■ Извлечённый текст
-----

Вы видите, что опущен пролог; а в этом прологе смысл всего «Фауста»; в нем тема; все следующие сцены только ее развитие. Кроме того, Фауст вовсе не особенный любитель сердечных или чувственных наслаждений. Такая черта в его характере была бы неуместною прибавкою со стороны Гёте. В том, как Фауст бро­сается в чувственные наслаждения, как сильно закипает в нем любовь, Гёте выразил не случайную черту фаустова характера, а глубокую мысль. Фауст хотел, ограничась жизнью ума, подавить в себе жизнь сердца, — и Гёте представляет его в ту минуту, как заглушенные на время стремления пробуждаются в нем с неудер­жимою силою.

«Он ищет отрады в магии; ему является дух земли, не удовлетворяет, однако, его ожиданиям; и он, на пасхальную ночь, хочет прекратить свое отчаянное состояние, приняв яду; как внезапно раздающееся пасхальное пе­ние удерживает его (каким же образом?). На пасху идет он с тупоумным своим фамулюсом Вагнером прогуливаться (зачем же? что выражает у Гёте прогулка эта?); тут к ним пристает пудель и провожает Фауста домой; там принимает человеческий вид и объявляет себя Фаусту «духом, вечно отрица­ющим», духом зла, Мефистофелем, и говорит Фаусту: «Я буду служить тебе здесь, с тем, чтобы ты был моим рабом там», — «Согласен, говорит Фауст, если ты доставишь мне хоть миг полного удовлетворения здесь». Договор заключен. С презрением к прежним стремлениям говорит Фауст: «Бросимся в шумный поток времени, в пучину жизни».

Где же тут связь? Где смысл сцен? Кто узнает «Фауста» из этого рассказа, почтет его бессмысленным набором фантастиче­ских сцен...

«И вот Мефистофель ведет Фауста в буйно-веселую компанию ауэрба-хова погреба в Лейпциге, потом в кухню ведьм, где он молодеет от волшеб­ного питья, имеющего притом такую силу, что Фаусту всякая женщина покажется красавицею», и т.д.

207


Вместо прибавления подробности о том, как Фаусту каждая женщина будет казаться красавицею — подробности, только вво­дящей в недоумение насчет красоты Гретхен, надобно бы сказать, что Фауст, не нашедши покоя в тихом кругу бюргеров, бросается в буйную, грязную оргию (ауэрбахов погреб); но грязь эта про­тивна его душе, и он ищет радости, удовлетворения сердцу в чи­стой, возвышенной любви — тогда было бы все связно и ясно; теперь же в рассказе г. Нейкирха «Фауст» кажется бессвязен, произволен, нелеп. Дальше рассказ идет короче; но так же бес­связны, непонятны остаются в нем приключения Фауста. Пере­ходим прямо к заключению отдела о «Фаусте», общему взгляду автора на его смысл:

«Все зло, в котором становится виноват Фауст, совершает он только после упорной борьбы, и не удовлетворяясь тем, чего достигает посредством зла. Фауст и Мефистофель собственно составляют одно лицо; Мефисто­фель — олицетворение отрицающего, злого начала в Фаусте. И это одно лицо — Гёте, который в свою очередь является здесь представителем духа человеческого вообще. Целое представляет борьбу живущих в человеке выс­ших и низших стремлений одних с другими».

-----

■ Исходные данные
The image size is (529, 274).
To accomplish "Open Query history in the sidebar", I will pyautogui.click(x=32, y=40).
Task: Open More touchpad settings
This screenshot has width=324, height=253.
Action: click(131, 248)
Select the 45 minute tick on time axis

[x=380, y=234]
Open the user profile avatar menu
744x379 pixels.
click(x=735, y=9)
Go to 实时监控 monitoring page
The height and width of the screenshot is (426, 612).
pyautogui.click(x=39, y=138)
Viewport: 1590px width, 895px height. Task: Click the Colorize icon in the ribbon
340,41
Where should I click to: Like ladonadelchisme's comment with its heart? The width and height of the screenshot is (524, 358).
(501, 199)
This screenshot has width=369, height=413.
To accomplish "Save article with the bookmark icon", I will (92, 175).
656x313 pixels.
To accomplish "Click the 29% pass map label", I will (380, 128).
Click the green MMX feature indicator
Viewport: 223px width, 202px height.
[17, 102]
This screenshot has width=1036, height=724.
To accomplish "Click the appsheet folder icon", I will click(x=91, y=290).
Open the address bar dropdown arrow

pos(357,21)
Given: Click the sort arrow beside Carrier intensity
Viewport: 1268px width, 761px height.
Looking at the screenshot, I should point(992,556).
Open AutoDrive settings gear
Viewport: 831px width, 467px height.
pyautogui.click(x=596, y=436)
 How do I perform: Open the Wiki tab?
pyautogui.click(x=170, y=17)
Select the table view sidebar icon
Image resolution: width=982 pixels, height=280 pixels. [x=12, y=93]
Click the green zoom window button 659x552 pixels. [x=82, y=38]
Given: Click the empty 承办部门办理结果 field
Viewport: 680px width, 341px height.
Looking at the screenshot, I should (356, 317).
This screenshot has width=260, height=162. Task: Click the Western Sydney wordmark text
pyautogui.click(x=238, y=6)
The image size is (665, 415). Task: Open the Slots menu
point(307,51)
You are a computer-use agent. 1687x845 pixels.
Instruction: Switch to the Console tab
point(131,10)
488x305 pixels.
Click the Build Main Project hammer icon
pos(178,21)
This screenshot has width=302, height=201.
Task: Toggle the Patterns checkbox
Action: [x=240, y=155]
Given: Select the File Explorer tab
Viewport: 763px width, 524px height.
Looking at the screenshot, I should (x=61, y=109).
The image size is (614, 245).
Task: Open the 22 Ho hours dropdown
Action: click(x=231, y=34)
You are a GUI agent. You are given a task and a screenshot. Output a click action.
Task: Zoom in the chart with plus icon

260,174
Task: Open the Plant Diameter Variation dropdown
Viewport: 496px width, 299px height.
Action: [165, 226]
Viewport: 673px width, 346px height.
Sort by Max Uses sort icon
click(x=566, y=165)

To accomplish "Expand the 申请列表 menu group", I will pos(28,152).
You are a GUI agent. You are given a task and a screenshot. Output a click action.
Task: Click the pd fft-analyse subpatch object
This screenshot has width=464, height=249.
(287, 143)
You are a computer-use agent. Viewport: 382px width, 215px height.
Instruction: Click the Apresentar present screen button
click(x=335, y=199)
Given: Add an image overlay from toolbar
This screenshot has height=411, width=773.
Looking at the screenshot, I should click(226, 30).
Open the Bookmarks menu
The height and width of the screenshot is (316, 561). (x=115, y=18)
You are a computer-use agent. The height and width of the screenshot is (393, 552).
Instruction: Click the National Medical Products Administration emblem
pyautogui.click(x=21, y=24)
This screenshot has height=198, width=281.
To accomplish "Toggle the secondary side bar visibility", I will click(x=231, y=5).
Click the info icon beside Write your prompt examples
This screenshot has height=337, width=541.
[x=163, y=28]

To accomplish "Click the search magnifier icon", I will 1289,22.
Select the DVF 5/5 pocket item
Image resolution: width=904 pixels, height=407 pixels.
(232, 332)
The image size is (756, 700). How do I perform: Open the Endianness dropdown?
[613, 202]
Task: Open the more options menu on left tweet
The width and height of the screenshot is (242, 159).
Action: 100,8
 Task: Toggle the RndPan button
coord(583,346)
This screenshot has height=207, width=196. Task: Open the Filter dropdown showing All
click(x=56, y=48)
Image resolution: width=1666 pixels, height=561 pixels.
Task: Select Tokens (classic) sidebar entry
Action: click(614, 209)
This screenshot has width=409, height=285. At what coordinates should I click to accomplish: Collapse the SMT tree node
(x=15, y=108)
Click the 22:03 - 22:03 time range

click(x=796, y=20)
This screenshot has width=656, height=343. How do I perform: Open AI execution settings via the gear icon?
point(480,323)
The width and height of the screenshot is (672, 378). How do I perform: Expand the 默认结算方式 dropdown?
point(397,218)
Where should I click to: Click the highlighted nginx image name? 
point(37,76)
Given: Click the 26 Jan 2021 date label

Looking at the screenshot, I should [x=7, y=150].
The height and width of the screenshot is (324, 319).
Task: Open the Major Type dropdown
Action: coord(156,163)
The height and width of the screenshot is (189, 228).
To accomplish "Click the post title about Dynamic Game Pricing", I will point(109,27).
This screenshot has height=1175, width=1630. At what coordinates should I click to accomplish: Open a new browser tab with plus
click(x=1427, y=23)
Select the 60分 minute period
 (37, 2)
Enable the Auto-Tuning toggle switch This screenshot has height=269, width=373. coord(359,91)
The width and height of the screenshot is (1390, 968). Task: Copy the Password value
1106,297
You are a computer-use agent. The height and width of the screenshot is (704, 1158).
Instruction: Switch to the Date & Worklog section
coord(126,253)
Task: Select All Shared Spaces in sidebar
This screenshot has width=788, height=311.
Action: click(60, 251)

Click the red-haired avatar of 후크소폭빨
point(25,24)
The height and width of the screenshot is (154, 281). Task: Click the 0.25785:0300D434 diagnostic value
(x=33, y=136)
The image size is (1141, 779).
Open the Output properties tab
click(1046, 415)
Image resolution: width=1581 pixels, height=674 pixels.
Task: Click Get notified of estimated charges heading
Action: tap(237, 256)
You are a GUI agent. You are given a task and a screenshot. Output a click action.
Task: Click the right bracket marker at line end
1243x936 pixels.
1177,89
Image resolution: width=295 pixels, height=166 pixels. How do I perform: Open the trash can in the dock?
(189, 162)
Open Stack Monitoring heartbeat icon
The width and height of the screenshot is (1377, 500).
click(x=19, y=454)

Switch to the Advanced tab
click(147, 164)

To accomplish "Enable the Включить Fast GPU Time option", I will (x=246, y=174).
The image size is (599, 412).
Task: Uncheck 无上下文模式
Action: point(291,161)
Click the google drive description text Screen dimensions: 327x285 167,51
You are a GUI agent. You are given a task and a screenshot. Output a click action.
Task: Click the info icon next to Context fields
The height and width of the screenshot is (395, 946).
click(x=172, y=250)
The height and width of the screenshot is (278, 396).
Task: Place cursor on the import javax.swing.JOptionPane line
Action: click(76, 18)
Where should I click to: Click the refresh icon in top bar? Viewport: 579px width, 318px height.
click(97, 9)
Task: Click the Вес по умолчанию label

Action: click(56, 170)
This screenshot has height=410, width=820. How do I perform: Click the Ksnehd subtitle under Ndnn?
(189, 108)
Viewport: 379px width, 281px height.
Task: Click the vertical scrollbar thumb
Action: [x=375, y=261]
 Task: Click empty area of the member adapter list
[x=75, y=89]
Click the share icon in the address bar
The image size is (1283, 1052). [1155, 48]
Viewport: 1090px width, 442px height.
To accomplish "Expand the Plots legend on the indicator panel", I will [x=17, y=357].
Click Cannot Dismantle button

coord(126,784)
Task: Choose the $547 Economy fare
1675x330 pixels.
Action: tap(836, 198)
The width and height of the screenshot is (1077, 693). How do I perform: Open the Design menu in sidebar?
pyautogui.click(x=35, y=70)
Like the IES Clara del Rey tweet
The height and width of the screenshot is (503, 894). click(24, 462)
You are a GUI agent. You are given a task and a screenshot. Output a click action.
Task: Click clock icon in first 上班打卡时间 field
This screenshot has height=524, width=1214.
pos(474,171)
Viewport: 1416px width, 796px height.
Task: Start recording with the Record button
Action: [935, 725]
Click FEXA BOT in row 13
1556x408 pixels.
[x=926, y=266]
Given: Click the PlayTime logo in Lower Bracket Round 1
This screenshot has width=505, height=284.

-----

■ Задание A
Перескажите в виде краткого списка абзац текста о «Фаусте», который начинается словами «Вы видите, что опущен пролог», сохранив его главные мысли.
■ Задание B
Приведите отрывок текста о «Фаусте»: начните со слов «Вы видите, что», остановитесь после слов «с неудер­жимою силою.». В этом отрывке поменяйте «глубокую мысль» на «важную идею».
■ Задание C
Ответьте на вопросы по тексту о «Фаусте».
(i) В какую ночь Фауст хочет прекратить своё отчаянное состояние, приняв яд?
(ii) В какую компанию Мефистофель ведёт Фауста?
(iii) Представителем чего, согласно общему взгляду автора, является Гёте?

■ Решение A
- Опущен пролог, а в нём заключены смысл всего «Фауста» и его тема; все последующие сцены лишь развивают её.
- Фауст вовсе не особенный любитель сердечных или чувственных наслаждений; такая черта была бы неуместной прибавкой со стороны Гёте.
- В том, как Фауст бросается в чувственные наслаждения и как сильно в нём закипает любовь, Гёте выразил не случайную черту характера, а глубокую мысль.
- Фауст хотел, ограничившись жизнью ума, подавить в себе жизнь сердца, и Гёте показывает минуту, когда заглушённые стремления пробуждаются в нём с неудержимой силой.

■ Решение B
Вы видите, что опущен пролог; а в этом прологе смысл всего «Фауста»; в нем тема; все следующие сцены только ее развитие. Кроме того, Фауст вовсе не особенный любитель сердечных или чувственных наслаждений. Такая черта в его характере была бы неуместною прибавкою со стороны Гёте. В том, как Фауст бро­сается в чувственные наслаждения, как сильно закипает в нем любовь, Гёте выразил не случайную черту фаустова характера, а важную идею. Фауст хотел, ограничась жизнью ума, подавить в себе жизнь сердца, — и Гёте представляет его в ту минуту, как заглушенные на время стремления пробуждаются в нем с неудер­жимою силою.

■ Решение C
(i) В пасхальную ночь.
(ii) В буйно-весёлую компанию ауэрбахова погреба в Лейпциге.
(iii) Духа человеческого вообще.